* Problem to work on *
For every line in the records that has the word "will", make a copy.

══ Listed entries

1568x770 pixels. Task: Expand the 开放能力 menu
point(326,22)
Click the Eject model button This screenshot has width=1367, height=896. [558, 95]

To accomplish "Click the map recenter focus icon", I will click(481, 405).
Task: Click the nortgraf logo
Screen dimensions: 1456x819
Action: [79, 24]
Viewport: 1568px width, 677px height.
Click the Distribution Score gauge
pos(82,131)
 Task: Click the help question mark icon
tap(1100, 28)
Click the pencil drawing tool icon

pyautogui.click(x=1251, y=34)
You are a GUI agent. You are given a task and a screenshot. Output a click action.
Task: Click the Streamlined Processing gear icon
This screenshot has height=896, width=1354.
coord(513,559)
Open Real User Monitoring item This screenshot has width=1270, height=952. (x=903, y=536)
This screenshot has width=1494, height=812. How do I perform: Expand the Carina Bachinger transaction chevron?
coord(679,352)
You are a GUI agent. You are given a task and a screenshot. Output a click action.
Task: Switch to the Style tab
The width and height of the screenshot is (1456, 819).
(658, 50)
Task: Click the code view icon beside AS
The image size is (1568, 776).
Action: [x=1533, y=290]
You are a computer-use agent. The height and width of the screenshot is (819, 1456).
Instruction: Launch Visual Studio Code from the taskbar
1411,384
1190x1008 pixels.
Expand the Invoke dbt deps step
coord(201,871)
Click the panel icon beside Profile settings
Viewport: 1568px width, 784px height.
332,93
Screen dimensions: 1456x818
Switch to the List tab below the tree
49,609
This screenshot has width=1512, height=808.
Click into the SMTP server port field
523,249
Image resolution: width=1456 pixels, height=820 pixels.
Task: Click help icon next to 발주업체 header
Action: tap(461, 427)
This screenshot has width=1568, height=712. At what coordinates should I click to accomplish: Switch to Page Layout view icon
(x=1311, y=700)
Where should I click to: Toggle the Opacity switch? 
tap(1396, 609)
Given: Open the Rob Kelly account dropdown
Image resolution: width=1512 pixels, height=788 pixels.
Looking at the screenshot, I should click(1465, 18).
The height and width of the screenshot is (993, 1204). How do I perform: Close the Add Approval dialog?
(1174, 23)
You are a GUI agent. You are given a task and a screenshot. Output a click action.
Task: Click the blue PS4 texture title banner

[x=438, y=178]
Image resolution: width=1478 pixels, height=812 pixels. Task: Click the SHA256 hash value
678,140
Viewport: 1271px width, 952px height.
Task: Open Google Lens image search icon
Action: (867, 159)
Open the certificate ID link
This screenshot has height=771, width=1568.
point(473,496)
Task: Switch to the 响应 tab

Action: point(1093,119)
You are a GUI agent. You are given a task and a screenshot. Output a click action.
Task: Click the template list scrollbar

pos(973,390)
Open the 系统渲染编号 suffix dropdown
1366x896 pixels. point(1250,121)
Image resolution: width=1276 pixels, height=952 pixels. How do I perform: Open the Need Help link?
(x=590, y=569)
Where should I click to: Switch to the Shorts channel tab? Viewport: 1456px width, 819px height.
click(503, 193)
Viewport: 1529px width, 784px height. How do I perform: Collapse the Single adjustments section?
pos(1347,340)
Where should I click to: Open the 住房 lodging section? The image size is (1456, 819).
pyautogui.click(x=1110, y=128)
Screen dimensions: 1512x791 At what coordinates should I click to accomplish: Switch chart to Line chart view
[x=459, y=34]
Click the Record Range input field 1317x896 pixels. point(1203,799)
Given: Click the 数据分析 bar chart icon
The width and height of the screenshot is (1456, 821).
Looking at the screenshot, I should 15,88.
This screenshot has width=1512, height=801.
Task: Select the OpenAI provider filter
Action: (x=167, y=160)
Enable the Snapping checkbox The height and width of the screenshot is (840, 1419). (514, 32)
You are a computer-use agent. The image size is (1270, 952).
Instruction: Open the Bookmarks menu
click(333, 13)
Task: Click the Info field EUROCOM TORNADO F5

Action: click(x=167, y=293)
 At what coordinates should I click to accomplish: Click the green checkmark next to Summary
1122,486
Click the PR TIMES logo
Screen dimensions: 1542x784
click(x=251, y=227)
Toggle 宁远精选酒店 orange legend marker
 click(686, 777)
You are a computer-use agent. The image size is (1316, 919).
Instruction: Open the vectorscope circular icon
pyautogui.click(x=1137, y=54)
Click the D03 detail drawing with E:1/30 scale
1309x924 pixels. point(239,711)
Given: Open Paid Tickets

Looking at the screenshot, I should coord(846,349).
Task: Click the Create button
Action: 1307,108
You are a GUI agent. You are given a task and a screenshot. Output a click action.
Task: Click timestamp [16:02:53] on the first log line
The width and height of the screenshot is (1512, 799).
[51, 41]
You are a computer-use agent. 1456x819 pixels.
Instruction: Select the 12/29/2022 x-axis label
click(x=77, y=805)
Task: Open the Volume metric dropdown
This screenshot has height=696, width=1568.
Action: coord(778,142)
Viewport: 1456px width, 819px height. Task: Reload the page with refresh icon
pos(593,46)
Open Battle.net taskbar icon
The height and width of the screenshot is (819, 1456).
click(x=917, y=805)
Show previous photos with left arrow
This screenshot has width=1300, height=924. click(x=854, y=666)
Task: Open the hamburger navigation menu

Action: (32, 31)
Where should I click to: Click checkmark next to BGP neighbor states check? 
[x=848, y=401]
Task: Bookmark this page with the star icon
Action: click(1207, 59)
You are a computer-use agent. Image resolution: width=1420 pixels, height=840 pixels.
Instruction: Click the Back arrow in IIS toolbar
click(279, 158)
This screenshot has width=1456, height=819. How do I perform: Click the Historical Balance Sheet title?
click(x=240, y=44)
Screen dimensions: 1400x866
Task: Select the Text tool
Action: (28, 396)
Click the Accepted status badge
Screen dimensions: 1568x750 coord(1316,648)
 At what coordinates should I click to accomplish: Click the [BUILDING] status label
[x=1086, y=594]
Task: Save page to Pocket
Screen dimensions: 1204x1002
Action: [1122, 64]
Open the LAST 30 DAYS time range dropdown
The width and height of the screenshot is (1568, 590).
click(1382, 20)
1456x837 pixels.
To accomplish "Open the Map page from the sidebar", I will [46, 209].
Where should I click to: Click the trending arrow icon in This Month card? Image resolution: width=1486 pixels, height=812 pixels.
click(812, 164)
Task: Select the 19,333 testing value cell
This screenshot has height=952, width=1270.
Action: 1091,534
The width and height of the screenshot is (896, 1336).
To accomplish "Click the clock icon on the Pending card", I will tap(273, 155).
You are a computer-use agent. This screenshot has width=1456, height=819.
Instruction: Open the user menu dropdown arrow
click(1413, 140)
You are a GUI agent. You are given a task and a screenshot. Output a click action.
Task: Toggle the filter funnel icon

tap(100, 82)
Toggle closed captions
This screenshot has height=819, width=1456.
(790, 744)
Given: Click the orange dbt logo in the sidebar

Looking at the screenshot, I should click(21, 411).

════

* Result *
To accomplish "Click the map recenter focus icon", I will click(481, 405).
To accomplish "Open the Map page from the sidebar", I will [46, 209].
To accomplish "Click the clock icon on the Pending card", I will tap(273, 155).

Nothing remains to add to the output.